## Activity
Below are the records; give again exactly the line with "This screenshot has height=464, width=588.", the line with "You are a computer-use agent. The image size is (344, 543).", and each line that lies between them, and nothing besides.

## Stored records

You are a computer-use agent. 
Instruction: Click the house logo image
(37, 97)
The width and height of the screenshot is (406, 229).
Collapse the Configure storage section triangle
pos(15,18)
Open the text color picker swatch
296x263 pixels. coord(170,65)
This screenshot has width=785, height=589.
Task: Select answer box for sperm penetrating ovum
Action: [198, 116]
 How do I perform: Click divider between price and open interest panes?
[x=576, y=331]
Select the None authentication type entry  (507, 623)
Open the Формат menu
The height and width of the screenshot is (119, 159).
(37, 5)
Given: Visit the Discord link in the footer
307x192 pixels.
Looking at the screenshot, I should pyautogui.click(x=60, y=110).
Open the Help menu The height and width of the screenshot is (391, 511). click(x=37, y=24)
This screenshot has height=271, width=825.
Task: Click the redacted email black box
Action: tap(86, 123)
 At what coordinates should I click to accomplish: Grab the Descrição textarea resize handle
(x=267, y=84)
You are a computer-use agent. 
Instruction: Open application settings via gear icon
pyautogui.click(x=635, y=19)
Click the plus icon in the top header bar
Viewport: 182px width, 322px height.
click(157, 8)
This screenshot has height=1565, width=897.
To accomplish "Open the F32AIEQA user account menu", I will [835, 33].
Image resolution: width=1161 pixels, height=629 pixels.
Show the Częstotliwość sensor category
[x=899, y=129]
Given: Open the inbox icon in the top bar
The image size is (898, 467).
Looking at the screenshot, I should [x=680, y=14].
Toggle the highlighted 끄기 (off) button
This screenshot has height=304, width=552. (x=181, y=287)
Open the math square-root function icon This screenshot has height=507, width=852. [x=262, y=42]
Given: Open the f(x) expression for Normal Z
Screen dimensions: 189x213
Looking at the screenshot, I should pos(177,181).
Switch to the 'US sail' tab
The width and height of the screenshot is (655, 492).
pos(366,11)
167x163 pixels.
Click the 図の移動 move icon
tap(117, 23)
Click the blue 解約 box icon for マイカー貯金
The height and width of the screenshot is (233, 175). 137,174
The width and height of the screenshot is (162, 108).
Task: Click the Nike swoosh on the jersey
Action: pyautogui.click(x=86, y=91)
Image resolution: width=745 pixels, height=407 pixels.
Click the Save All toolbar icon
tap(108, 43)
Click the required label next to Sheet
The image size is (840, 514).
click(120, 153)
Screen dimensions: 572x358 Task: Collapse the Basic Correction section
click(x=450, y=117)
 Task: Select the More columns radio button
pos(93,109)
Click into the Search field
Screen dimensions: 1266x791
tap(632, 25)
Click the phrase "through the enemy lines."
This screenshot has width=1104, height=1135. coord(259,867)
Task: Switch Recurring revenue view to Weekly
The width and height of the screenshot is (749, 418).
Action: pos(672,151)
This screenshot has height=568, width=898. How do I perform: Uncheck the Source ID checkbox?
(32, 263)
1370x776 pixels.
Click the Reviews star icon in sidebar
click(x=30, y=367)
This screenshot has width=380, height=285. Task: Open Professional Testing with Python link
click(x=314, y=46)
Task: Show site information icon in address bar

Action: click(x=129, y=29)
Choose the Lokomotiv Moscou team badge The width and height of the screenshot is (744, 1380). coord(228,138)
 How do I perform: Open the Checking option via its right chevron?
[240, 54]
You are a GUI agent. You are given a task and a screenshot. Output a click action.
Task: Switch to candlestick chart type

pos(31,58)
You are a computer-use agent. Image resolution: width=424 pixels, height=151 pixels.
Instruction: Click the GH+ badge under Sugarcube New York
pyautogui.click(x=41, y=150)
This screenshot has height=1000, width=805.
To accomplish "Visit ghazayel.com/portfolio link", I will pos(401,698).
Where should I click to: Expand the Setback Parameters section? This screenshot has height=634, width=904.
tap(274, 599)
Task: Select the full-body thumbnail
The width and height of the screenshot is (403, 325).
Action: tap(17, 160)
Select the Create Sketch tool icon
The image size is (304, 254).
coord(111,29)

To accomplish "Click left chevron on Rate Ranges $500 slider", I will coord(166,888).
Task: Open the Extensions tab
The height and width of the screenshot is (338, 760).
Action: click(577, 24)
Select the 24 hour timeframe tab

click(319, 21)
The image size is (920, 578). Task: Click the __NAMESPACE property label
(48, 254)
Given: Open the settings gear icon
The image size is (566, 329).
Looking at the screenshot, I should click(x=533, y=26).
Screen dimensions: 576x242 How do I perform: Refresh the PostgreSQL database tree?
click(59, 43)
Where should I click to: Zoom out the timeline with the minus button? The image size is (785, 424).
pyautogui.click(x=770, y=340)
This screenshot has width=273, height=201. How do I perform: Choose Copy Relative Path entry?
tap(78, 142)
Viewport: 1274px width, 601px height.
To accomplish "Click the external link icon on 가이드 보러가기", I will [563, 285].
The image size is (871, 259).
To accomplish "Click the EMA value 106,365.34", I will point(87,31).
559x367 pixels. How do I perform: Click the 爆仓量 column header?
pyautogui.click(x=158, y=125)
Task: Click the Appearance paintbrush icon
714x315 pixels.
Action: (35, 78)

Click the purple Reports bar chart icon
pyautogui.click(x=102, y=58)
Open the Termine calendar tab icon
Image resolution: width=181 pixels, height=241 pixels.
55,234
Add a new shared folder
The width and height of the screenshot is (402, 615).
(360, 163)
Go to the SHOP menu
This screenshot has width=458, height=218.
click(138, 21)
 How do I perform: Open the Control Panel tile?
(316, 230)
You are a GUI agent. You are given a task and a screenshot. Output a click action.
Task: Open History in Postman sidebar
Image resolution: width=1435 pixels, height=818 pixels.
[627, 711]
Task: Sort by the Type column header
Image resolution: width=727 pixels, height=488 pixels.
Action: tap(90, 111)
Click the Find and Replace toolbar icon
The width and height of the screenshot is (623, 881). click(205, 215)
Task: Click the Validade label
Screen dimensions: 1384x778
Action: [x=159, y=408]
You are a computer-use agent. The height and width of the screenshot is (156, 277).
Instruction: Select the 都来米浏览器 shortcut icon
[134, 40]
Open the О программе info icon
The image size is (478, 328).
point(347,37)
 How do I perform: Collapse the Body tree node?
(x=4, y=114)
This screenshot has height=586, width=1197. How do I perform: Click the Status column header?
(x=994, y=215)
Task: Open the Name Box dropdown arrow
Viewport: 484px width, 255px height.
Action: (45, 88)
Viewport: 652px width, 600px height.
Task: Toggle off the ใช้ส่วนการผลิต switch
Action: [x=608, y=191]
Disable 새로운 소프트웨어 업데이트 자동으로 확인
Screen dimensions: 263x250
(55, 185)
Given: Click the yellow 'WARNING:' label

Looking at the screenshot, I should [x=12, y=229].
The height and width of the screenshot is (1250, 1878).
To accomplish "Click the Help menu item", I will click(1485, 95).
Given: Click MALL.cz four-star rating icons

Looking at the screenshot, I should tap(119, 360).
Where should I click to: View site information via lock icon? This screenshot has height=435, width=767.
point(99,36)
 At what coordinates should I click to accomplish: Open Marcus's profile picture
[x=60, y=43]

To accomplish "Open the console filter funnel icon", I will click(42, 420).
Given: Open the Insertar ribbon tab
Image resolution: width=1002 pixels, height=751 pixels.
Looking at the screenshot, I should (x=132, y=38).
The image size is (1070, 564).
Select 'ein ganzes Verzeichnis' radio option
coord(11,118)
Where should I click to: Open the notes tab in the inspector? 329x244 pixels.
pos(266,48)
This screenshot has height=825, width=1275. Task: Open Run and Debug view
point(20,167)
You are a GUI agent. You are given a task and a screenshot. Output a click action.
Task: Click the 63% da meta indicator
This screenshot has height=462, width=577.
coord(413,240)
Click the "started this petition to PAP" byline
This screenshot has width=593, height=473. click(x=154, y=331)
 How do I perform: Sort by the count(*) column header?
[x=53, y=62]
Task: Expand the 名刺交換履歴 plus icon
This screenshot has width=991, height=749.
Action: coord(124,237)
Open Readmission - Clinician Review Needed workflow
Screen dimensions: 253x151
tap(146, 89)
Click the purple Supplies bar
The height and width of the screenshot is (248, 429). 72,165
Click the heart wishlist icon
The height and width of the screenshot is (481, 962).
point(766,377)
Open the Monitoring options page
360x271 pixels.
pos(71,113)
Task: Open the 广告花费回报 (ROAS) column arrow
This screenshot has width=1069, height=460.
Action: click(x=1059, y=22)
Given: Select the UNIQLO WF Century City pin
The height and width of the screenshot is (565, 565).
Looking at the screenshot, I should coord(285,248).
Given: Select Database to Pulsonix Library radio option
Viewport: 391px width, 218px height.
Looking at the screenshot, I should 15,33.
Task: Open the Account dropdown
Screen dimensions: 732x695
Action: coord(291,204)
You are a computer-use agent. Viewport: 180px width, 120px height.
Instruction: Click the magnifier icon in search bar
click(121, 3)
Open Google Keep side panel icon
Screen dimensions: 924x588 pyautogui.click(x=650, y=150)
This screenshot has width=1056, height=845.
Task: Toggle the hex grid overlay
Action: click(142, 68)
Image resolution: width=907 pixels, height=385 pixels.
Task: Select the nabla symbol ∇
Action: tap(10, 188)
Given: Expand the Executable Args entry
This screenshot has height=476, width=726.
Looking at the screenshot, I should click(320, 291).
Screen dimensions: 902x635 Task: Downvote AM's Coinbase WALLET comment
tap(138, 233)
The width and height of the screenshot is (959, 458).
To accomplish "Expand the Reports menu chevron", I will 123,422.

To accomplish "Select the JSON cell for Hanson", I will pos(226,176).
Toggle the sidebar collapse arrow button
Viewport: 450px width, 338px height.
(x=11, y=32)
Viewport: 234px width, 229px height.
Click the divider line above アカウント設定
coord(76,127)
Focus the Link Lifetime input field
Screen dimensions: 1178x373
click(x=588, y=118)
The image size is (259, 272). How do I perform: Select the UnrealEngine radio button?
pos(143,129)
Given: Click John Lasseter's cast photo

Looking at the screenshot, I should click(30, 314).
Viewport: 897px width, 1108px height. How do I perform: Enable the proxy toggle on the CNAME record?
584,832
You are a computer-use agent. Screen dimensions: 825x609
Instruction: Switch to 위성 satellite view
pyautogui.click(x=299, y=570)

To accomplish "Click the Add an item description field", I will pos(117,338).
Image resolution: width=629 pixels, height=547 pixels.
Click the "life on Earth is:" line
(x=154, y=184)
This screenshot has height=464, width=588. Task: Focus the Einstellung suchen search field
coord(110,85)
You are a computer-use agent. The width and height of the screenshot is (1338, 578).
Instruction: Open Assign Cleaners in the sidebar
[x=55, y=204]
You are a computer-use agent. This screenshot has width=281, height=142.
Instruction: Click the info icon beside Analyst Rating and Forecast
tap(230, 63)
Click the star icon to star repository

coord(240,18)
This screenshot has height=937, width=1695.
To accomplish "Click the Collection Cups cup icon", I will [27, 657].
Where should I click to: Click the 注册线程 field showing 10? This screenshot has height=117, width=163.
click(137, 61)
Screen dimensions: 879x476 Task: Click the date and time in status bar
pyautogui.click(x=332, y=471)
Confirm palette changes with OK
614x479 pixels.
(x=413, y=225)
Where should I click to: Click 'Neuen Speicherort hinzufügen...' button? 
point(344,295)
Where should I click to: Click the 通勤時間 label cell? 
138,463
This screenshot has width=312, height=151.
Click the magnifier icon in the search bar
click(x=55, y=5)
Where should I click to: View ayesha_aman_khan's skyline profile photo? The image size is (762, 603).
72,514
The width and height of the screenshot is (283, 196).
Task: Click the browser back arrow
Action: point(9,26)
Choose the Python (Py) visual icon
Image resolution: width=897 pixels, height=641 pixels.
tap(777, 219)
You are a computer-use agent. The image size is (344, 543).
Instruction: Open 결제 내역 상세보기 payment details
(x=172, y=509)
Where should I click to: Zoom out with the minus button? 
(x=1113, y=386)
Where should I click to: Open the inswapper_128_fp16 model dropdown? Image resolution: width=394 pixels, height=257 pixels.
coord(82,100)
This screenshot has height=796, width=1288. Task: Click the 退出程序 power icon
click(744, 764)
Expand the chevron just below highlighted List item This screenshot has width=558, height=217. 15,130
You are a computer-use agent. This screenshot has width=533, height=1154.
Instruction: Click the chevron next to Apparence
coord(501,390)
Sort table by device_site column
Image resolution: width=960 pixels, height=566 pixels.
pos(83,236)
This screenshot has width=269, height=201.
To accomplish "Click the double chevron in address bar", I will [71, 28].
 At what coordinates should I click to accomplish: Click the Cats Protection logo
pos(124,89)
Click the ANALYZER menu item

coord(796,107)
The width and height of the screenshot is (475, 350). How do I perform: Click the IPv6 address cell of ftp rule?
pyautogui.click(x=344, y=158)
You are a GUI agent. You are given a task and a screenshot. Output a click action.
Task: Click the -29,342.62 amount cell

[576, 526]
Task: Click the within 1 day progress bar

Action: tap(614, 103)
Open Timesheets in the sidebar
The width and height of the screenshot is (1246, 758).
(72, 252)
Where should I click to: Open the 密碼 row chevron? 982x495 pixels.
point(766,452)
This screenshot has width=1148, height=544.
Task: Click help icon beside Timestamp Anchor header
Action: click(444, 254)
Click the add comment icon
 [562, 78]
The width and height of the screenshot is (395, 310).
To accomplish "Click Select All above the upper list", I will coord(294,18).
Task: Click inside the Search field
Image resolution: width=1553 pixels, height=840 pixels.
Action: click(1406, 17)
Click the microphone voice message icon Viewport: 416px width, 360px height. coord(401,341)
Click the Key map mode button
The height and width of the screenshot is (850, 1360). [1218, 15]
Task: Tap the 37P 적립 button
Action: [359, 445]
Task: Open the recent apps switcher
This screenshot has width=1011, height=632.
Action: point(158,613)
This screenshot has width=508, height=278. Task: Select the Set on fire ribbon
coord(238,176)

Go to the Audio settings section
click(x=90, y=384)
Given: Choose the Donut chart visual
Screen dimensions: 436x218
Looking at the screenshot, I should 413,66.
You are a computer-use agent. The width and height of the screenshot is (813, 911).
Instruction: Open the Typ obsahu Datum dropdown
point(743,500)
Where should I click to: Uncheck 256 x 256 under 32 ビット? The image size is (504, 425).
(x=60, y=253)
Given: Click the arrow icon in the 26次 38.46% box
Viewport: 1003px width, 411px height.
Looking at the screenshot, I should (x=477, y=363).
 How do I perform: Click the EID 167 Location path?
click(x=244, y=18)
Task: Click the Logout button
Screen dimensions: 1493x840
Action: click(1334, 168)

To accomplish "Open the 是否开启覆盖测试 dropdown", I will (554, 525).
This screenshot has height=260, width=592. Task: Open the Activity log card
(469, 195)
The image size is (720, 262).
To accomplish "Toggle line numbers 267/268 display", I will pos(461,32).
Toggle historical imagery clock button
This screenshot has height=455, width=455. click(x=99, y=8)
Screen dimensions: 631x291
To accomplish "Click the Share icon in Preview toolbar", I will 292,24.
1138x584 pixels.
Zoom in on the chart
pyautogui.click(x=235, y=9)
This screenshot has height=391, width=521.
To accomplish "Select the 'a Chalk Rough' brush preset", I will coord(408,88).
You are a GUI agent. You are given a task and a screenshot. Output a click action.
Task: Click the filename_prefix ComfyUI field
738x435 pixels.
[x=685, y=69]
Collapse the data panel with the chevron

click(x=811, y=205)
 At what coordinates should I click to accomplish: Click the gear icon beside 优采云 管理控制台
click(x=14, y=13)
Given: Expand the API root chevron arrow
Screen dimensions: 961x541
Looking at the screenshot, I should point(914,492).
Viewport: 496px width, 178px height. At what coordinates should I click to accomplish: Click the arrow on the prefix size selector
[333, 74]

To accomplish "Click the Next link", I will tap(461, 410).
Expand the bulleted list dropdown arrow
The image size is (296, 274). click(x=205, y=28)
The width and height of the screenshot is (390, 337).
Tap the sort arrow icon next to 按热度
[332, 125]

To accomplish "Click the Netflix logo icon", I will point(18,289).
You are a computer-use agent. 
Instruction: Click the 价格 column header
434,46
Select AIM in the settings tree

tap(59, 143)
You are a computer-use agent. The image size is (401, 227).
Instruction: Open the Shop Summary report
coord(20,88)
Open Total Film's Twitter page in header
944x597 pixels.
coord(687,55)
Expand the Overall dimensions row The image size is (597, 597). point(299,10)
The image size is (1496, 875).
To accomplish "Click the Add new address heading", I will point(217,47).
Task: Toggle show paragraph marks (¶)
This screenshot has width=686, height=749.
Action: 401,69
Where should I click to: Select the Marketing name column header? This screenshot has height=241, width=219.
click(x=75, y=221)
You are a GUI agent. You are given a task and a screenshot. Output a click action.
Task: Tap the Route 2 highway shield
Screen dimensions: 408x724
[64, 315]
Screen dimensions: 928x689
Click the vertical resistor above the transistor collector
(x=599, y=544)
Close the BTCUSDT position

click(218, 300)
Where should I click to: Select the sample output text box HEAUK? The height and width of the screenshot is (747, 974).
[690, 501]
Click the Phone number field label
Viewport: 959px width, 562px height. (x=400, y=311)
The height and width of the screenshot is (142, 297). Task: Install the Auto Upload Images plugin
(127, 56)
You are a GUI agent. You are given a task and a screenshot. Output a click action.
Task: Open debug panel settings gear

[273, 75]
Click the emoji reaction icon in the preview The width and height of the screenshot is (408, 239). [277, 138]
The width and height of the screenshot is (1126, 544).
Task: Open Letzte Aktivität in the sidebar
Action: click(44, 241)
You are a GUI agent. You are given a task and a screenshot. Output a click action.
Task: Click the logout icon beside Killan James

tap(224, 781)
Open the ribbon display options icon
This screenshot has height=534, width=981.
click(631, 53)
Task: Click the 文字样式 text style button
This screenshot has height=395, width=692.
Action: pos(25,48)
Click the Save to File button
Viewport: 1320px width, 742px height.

## Task answer
This screenshot has height=464, width=588. Task: Focus the Einstellung suchen search field
coord(110,85)
You are a computer-use agent. The width and height of the screenshot is (1338, 578).
Instruction: Open Assign Cleaners in the sidebar
[x=55, y=204]
You are a computer-use agent. This screenshot has width=281, height=142.
Instruction: Click the info icon beside Analyst Rating and Forecast
tap(230, 63)
Click the star icon to star repository

coord(240,18)
This screenshot has height=937, width=1695.
To accomplish "Click the Collection Cups cup icon", I will [27, 657].
Where should I click to: Click the 注册线程 field showing 10? This screenshot has height=117, width=163.
click(137, 61)
Screen dimensions: 879x476 Task: Click the date and time in status bar
pyautogui.click(x=332, y=471)
Confirm palette changes with OK
614x479 pixels.
(x=413, y=225)
Where should I click to: Click 'Neuen Speicherort hinzufügen...' button? 
point(344,295)
Where should I click to: Click the 通勤時間 label cell? 
138,463
This screenshot has width=312, height=151.
Click the magnifier icon in the search bar
click(x=55, y=5)
Where should I click to: View ayesha_aman_khan's skyline profile photo? The image size is (762, 603).
72,514
The width and height of the screenshot is (283, 196).
Task: Click the browser back arrow
Action: point(9,26)
Choose the Python (Py) visual icon
Image resolution: width=897 pixels, height=641 pixels.
tap(777, 219)
You are a computer-use agent. The image size is (344, 543).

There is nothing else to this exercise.